**Work required:** Show all lines below holding the string "computer".
-.-.-
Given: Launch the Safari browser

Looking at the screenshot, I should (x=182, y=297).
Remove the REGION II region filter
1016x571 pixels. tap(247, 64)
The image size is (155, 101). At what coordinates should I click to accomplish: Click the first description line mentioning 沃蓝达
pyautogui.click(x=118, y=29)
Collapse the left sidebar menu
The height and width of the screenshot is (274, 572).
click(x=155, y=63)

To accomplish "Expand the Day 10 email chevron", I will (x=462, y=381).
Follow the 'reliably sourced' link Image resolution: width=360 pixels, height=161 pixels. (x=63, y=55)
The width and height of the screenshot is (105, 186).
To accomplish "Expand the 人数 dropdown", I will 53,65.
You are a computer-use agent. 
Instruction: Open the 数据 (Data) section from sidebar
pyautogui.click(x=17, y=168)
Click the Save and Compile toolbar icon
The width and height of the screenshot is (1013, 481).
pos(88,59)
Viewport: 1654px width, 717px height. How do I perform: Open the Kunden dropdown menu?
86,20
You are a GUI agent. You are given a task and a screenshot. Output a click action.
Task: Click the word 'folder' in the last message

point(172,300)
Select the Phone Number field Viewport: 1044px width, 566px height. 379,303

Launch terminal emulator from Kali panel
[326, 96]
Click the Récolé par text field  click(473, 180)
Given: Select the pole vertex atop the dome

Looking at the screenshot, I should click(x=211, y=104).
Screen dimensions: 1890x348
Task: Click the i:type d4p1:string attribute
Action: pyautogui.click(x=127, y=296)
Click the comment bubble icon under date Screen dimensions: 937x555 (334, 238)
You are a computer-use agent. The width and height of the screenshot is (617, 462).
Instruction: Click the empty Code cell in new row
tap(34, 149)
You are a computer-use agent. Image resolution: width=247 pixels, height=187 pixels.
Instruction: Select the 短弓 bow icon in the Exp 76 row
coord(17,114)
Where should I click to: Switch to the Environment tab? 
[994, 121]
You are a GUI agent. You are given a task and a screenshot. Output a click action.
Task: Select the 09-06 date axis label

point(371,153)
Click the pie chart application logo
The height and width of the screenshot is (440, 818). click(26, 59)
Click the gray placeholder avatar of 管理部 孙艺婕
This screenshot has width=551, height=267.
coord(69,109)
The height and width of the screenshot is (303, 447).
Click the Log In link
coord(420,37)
-.-.-
**The completed task:**
You are a computer-use agent. 
You are a computer-use agent. The width and height of the screenshot is (617, 462).
You are a computer-use agent. Image resolution: width=247 pixels, height=187 pixels.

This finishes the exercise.